Copy out the records from the line with "The image size is (352, 223)." up to and including the line with "pos(187,14)", requests and all, raising every coordinate in the answers by 20.

- Dataset items
— Start —

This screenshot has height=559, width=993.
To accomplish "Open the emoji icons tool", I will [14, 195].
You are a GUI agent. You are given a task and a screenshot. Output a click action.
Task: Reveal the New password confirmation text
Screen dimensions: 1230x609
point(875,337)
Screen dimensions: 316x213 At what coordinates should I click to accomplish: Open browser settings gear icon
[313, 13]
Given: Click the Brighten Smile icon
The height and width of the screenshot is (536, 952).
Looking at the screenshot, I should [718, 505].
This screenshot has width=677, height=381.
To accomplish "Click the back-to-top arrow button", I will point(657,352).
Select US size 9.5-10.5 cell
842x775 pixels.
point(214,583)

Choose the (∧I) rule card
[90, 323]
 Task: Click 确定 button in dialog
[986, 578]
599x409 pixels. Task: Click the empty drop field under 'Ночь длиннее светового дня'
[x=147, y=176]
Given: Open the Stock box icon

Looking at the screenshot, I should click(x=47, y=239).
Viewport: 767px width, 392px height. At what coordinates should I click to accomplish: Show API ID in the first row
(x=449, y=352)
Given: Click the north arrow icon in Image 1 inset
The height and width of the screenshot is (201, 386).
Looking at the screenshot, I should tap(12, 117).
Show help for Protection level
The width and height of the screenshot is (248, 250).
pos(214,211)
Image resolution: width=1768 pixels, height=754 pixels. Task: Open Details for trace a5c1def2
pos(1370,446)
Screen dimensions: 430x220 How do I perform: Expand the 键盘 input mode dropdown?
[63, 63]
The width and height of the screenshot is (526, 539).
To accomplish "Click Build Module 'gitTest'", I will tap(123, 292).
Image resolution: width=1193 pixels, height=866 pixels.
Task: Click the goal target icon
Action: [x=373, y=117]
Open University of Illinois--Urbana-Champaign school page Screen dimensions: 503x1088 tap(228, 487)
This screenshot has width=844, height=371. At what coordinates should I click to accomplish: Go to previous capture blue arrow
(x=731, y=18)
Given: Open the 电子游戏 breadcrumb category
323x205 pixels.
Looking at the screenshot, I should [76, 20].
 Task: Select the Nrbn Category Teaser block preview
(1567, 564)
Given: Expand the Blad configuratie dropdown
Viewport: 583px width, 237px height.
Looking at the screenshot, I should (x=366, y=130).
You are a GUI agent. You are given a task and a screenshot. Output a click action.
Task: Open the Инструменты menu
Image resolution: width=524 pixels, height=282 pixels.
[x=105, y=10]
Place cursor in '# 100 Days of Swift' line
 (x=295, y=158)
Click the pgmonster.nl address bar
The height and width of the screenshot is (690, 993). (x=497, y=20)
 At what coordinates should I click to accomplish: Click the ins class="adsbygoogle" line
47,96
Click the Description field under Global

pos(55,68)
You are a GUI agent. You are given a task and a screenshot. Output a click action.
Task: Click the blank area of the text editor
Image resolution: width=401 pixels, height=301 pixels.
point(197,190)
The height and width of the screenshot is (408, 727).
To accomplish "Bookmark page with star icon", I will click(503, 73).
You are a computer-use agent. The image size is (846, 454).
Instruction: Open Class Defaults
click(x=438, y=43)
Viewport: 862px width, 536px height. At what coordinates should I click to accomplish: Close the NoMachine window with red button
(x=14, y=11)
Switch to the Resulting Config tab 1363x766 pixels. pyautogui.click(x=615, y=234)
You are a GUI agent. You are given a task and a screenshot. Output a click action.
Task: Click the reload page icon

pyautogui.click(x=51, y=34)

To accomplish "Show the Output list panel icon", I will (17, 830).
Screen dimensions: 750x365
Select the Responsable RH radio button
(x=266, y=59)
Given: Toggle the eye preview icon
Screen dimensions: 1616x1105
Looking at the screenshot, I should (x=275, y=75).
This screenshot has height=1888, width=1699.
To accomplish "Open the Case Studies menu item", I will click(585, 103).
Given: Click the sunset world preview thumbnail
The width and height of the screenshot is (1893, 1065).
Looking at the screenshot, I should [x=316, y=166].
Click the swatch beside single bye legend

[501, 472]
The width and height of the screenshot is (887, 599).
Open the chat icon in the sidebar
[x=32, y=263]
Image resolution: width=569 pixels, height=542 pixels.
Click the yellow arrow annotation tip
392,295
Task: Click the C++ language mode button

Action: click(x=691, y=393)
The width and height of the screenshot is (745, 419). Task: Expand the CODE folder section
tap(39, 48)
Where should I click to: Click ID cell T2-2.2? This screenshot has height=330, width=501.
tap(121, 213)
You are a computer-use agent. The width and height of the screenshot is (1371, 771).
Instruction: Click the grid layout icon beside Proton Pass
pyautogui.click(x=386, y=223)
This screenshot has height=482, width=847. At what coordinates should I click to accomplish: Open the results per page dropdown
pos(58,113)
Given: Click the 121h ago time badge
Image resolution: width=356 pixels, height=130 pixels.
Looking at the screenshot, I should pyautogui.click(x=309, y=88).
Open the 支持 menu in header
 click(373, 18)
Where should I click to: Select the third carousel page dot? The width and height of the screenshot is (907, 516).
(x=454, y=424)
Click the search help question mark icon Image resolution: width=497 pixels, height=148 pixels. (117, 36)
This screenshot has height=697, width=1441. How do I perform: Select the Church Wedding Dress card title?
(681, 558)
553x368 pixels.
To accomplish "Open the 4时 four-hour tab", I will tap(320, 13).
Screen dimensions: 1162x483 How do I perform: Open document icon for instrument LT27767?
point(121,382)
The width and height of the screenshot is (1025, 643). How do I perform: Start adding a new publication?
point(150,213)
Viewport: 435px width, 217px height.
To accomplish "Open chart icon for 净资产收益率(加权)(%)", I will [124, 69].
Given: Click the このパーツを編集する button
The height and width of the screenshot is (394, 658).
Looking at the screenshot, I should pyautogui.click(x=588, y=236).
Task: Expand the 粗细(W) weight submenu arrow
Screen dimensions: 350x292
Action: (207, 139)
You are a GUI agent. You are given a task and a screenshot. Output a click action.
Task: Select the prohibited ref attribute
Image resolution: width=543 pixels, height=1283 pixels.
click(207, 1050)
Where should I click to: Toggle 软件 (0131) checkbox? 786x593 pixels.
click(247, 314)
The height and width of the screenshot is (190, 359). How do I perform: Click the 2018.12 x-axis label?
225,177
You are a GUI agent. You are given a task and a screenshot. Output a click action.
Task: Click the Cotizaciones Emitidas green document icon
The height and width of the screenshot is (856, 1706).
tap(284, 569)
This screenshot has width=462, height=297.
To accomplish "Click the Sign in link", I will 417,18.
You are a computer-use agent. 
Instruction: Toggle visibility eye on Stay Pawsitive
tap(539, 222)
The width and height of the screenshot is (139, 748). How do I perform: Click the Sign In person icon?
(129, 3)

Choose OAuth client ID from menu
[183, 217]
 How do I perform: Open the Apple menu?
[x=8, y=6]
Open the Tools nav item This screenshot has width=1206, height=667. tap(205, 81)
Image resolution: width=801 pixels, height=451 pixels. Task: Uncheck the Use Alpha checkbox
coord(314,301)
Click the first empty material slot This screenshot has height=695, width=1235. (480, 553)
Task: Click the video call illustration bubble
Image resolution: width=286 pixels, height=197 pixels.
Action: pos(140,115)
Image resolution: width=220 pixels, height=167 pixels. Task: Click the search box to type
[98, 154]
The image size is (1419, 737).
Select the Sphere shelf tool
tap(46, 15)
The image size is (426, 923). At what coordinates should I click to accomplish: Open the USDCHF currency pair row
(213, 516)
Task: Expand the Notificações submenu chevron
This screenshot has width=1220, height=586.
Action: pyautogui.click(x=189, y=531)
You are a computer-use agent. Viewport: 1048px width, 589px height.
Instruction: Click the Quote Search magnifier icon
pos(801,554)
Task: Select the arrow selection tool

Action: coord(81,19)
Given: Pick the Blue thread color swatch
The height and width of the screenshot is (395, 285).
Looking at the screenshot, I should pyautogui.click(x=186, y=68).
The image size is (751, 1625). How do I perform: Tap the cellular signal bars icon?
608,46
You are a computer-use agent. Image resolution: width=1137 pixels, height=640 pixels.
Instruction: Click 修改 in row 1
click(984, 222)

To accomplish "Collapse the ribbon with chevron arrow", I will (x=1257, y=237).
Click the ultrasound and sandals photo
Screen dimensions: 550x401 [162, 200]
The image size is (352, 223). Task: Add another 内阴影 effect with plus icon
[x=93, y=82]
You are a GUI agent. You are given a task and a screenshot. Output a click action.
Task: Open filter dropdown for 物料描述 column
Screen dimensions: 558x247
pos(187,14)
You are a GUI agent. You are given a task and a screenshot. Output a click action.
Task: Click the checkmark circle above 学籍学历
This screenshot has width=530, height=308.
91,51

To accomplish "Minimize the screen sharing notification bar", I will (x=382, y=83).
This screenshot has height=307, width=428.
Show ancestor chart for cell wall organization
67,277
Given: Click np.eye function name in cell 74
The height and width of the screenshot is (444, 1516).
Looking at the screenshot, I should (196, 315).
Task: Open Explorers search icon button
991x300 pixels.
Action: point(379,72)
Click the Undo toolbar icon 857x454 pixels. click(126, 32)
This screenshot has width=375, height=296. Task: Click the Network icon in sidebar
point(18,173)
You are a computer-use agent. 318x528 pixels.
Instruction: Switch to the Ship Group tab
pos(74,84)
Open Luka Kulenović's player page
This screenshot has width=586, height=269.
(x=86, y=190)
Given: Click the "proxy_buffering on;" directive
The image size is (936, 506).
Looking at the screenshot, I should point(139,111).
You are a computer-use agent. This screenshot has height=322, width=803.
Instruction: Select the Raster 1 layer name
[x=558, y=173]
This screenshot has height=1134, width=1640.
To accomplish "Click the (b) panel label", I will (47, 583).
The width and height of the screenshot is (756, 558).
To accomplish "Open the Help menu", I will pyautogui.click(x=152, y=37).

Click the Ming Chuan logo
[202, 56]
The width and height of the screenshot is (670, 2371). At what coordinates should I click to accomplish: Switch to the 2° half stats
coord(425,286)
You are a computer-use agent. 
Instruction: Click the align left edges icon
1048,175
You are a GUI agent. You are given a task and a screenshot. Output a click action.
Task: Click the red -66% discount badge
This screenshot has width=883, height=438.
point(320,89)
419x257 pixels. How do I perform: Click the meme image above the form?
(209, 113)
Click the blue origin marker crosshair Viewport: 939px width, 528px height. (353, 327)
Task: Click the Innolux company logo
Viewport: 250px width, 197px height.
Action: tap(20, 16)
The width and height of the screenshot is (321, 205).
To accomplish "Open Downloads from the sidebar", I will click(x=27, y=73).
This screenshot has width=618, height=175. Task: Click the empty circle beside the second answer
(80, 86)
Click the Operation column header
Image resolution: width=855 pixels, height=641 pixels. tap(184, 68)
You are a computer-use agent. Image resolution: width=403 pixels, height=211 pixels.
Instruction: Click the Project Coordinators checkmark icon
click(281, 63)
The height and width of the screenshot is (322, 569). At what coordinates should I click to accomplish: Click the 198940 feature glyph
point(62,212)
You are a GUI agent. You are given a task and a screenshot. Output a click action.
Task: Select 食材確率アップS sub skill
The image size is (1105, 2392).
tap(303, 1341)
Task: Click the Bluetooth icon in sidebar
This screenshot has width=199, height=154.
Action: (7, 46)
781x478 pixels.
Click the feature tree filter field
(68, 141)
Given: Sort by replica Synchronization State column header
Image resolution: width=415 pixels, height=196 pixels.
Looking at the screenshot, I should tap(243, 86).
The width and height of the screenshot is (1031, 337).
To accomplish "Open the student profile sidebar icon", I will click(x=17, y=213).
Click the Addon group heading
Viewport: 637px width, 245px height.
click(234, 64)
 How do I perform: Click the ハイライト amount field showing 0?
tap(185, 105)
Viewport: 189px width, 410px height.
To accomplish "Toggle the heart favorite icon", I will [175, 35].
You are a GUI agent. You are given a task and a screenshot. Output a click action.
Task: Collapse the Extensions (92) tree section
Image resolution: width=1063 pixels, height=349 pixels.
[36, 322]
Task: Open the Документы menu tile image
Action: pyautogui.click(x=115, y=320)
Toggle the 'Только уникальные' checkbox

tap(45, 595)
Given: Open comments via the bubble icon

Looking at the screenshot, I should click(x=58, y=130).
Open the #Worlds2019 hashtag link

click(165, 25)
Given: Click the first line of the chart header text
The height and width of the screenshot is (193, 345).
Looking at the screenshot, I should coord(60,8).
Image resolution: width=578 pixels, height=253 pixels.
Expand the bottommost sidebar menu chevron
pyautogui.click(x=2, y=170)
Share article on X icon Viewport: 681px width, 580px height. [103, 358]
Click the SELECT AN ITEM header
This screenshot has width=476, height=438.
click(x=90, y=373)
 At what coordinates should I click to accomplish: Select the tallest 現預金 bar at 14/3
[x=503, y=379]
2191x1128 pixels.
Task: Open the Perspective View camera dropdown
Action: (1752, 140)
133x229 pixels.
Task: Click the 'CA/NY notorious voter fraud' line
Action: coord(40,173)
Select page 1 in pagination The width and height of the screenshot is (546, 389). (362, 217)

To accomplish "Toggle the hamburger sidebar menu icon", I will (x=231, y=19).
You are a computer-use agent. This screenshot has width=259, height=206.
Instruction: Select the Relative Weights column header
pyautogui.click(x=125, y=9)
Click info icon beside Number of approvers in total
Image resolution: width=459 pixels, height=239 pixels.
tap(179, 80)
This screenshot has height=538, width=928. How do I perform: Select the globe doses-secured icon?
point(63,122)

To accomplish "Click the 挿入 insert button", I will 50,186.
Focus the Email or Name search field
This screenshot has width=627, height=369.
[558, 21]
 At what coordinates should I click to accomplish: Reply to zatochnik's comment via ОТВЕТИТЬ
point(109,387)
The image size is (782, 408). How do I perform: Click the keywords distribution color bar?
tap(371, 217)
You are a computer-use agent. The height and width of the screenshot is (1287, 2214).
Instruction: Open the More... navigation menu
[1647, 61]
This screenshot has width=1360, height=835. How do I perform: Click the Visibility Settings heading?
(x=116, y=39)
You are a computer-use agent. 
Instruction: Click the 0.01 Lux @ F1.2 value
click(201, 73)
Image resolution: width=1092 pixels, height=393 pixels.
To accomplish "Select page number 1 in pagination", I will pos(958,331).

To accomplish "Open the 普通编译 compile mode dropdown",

— End —

- Solved problem
The image size is (352, 223). Task: Add another 内阴影 effect with plus icon
[x=113, y=102]
You are a GUI agent. You are given a task and a screenshot. Output a click action.
Task: Open filter dropdown for 物料描述 column
Screen dimensions: 558x247
pos(207,34)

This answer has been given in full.